In agricoltura è uso introdurre le leguminose nella rotazione delle colture per arricchire il suolo di azoto, proprio sfruttando a nostro vantaggio la simbiosi coi rizobatteri ed il dispotismo nei loro confronti che massimizza il beneficio in termini di fertilità.
La tesi sostenuta da Toby Kiers è che gli esseri umani, attraverso il miglioramento genetico condotto per decenni in campi sperimentali fertilizzati, possano aver alterato i meccanismi usati dalle piante per punire i rizobatteri pigri riducendo enormemente i benefici legati alla coltivazione di colture come soia, medica, fagiolo e via dicendo. Le cultivar moderne, sviluppate dalla green revolution in poi, sono state selezionate per le alte rese e pensate per esser coltivate in condizioni nutrizionali ideali, il che le ha portate ad essere più “viziate” rispetto alle loro antenate e non riescono a massimizzare il beneficio ottenibile dalla simbiosi. Questo ha inavvertitamente portato ad una maggiore proliferazione e colonizzazione dei suoli da parte dei ceppi batterici meno efficaci. Anche Crews Tim, un ecologo del Prescott College in Arizona è d’accordo con questa teoria e ha dichiarato: “il plant breeding moderno ha permesso a questi meccanismi di scivolare attraverso le crepe”. La conseguenza più evidente e tangibile per l’ uomo è la crescente necessità di inoculare i suoli agrari con ceppi selezionati per avere ancora un beneficio, in termini di fertilità, dalla coltivazione delle leguminose.

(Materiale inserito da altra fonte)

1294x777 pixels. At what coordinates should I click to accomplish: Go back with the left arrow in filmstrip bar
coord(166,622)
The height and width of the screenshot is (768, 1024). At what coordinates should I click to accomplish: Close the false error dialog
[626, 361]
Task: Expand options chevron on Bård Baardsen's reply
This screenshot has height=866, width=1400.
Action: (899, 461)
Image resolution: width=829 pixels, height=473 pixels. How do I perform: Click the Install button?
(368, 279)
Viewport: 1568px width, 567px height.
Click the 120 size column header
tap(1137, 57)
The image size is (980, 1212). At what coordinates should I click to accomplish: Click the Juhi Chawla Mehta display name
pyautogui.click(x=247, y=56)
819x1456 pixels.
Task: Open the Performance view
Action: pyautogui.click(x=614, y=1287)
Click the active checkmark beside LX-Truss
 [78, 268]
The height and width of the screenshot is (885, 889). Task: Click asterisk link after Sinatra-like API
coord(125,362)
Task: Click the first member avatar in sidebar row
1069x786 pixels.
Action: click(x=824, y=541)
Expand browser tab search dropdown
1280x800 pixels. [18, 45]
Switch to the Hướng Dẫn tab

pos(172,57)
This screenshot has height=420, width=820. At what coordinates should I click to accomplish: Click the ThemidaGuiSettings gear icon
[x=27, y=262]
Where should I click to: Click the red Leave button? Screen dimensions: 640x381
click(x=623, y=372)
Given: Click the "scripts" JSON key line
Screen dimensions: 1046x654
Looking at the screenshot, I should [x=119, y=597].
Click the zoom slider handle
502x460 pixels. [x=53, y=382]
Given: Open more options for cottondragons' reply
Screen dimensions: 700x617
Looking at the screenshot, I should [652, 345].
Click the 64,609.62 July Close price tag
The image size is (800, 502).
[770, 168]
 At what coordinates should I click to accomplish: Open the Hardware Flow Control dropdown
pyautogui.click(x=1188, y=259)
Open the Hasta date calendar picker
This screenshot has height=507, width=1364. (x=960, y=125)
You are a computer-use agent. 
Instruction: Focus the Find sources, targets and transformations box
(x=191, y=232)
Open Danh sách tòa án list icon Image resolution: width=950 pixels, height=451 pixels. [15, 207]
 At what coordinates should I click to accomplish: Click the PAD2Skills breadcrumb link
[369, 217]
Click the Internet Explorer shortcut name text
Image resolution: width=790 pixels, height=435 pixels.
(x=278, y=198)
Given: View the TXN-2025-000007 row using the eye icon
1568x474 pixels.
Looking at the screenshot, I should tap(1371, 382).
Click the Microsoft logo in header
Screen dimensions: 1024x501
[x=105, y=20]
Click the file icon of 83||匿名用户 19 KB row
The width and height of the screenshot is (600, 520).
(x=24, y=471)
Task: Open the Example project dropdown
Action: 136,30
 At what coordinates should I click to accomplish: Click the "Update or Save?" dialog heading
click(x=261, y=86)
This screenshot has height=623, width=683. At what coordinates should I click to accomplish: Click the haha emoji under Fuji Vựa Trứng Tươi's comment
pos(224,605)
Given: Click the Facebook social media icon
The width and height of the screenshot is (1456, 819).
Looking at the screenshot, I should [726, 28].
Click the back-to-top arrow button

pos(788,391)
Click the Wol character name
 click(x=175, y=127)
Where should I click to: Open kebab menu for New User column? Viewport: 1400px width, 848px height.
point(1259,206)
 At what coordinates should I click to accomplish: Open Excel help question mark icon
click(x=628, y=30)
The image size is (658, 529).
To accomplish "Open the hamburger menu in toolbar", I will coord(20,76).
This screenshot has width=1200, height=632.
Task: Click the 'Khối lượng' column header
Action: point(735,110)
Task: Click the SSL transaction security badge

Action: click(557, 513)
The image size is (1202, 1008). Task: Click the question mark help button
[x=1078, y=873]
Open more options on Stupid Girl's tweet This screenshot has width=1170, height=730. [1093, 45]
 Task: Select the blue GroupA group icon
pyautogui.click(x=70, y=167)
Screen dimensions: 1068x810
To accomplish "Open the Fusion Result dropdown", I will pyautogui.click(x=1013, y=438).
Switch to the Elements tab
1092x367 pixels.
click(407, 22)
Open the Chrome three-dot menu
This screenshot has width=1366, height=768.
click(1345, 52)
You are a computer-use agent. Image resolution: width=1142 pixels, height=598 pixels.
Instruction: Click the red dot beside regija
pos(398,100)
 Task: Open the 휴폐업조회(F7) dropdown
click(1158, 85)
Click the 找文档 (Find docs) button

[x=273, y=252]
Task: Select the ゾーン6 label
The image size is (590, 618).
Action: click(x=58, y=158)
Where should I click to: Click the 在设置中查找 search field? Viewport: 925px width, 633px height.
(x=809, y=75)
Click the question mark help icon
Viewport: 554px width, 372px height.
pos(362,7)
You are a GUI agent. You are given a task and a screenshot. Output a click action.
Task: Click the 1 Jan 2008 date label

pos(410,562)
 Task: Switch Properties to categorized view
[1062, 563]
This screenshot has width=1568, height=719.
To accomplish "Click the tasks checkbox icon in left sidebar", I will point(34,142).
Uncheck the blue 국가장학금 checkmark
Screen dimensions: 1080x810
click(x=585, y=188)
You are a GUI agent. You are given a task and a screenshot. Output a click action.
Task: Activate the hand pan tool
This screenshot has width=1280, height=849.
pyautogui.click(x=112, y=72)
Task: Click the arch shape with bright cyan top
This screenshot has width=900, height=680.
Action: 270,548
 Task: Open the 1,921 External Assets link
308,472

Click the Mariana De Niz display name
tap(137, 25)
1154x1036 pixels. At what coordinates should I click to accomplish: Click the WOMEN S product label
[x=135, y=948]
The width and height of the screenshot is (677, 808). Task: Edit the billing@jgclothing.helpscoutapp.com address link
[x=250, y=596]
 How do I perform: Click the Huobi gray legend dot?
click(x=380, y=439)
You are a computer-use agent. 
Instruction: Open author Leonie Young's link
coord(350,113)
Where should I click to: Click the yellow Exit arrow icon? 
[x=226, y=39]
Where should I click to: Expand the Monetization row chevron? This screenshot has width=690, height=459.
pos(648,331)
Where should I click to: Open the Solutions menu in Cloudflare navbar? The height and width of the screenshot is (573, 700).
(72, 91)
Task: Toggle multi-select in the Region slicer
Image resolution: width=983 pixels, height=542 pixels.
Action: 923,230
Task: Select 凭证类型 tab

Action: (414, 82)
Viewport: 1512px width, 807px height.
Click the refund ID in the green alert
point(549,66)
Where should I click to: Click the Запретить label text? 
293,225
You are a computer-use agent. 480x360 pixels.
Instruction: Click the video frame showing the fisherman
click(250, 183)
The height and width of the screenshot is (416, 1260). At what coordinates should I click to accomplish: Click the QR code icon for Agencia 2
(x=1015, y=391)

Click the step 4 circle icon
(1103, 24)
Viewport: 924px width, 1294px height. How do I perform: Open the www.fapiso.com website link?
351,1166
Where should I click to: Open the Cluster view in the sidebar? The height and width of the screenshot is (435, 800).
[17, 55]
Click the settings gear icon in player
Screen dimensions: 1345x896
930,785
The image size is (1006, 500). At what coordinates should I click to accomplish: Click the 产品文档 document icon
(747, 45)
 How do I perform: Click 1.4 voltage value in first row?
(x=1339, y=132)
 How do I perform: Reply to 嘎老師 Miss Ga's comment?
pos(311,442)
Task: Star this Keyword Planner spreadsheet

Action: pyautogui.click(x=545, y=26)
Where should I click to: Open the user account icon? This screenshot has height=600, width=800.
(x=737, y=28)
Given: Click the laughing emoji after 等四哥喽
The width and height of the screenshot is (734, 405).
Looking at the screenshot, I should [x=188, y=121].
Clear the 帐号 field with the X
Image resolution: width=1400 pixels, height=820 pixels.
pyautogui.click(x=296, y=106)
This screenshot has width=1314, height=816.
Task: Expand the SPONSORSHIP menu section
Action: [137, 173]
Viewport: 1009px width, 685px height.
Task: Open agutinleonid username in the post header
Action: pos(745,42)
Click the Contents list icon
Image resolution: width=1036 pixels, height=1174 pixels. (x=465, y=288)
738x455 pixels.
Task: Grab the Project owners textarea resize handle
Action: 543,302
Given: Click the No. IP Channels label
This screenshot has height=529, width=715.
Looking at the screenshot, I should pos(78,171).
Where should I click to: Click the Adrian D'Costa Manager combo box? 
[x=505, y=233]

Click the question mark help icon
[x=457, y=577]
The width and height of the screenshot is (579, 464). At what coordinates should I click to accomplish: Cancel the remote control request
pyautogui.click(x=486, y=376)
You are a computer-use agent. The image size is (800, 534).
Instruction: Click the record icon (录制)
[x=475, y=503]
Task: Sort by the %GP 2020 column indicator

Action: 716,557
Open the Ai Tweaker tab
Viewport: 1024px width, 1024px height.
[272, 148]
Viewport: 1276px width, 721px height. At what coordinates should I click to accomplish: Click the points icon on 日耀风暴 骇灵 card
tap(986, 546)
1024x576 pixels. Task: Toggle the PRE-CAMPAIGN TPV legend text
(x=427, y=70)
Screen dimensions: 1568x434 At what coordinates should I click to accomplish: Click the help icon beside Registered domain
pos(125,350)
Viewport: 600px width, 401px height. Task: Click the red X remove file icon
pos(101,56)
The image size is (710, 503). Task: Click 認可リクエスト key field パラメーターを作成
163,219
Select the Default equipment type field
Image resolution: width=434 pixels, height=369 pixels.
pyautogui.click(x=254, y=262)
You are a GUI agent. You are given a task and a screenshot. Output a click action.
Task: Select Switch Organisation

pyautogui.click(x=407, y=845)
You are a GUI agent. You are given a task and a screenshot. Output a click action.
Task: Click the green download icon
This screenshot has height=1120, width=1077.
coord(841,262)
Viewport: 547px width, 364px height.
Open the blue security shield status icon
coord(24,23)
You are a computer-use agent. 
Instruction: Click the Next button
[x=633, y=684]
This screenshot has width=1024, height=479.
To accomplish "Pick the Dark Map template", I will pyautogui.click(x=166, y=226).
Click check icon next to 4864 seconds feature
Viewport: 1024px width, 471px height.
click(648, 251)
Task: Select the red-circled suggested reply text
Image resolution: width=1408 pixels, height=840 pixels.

Per valutare il danno ecologico legato al miglioramento genetico, Toby Kiers e il suo team hanno testato sei cultivar di soia sviluppate in un arco di tempo di 60 anni. La ricerca era focalizzata sull’interazione della pianta con popolazioni pure e miste di rizobatteri. Le prime contenevano un solo ceppo batterico mentre le popolazioni miste erano formate da diversi ceppi che spaziavano da poco a molto efficienti nella fissazione dell’ azoto. La differenza tra il rendimento ottenuto con una popolazione pura e con una mista riflette la capacità di una cultivar di massimizzare i benefici legati alla simbiosi punendo i ceppi che lavorano male.
Le piante sono state in grado di riconoscere e punire le colonie meno produttive?
I risultati hanno mostrato chiaramente una migliore performance delle cultivar più antiche, coltivate in assenza di fertilizzazione e quindi più severe nel selezionare i loro partner commerciali. Le cultivar più recenti, invece, si sono abituate a crescere in condizioni di abbondanza e sono risultate meno preoccupate di mantenere il processo efficiente.
Quali possono essere le conseguenze?
Il rischio è che la soia moderna, ed eventualmente altre colture, possano essere adesso meno adatte in quelle situazioni, come ad esempio l’ agricoltura estensiva con investimenti minimi che caratterizza la maggior parte dei terreni agricoli nei paesi in via di sviluppo, in cui la ridotta accessibilità ai fertilizzanti e ad altri mezzi richiede di massimizzare l’ efficienza d’ uso delle risorse. Questo dovrebbe essere un campanello d’allarme per i ricercatori di tutto il mondo a pensare sempre a tutte le implicazioni che può avere una nuova varietà e a prendere in considerazione anche le relazioni ecologiche che avvengono in campo durante il processo di miglioramento genetico.